WORK INSTRUCTION: Among the lines of the records, find all that carry the word "page" and copy them.

[[ THE DATA, beginning ]]

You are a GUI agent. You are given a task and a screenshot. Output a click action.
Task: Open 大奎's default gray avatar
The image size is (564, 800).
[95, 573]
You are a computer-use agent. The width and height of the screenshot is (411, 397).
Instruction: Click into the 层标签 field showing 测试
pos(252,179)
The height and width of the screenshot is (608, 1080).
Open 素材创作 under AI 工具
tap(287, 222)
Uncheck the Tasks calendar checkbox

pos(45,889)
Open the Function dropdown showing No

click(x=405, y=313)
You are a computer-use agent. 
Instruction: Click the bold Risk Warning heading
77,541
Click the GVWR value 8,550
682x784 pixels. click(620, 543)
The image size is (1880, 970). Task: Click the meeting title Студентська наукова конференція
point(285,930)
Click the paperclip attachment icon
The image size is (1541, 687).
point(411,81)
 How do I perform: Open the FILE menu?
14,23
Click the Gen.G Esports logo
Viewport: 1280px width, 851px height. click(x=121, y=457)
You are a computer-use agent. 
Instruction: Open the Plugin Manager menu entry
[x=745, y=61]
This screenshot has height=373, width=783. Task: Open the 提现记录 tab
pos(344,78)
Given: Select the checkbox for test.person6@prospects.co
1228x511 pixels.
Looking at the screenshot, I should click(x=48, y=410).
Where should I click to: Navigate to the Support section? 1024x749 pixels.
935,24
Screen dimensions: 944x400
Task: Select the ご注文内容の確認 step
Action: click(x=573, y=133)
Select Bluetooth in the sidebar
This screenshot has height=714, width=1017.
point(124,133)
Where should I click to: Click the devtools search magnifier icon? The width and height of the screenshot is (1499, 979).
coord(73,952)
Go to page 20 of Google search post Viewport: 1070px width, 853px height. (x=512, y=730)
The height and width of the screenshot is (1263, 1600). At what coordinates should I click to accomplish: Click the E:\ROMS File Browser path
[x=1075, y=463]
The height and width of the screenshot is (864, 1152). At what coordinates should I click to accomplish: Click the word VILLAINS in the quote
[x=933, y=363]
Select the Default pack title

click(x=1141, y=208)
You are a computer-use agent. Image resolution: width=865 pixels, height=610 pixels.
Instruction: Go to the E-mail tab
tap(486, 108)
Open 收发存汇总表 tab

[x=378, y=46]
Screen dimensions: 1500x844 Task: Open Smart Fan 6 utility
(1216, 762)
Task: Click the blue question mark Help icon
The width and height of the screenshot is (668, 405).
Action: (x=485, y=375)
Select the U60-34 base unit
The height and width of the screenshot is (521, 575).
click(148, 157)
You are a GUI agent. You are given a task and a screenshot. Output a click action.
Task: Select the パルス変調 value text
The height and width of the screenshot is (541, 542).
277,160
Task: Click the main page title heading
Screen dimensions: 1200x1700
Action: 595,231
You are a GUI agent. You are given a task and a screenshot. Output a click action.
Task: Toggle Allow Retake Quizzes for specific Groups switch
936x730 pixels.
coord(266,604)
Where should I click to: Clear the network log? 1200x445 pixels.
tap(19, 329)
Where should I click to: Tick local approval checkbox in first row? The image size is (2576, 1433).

[[ THE DATA, end ]]

SOLUTION FOR THIS PROBLEM:
Go to page 20 of Google search post Viewport: 1070px width, 853px height. (x=512, y=730)
Task: Click the main page title heading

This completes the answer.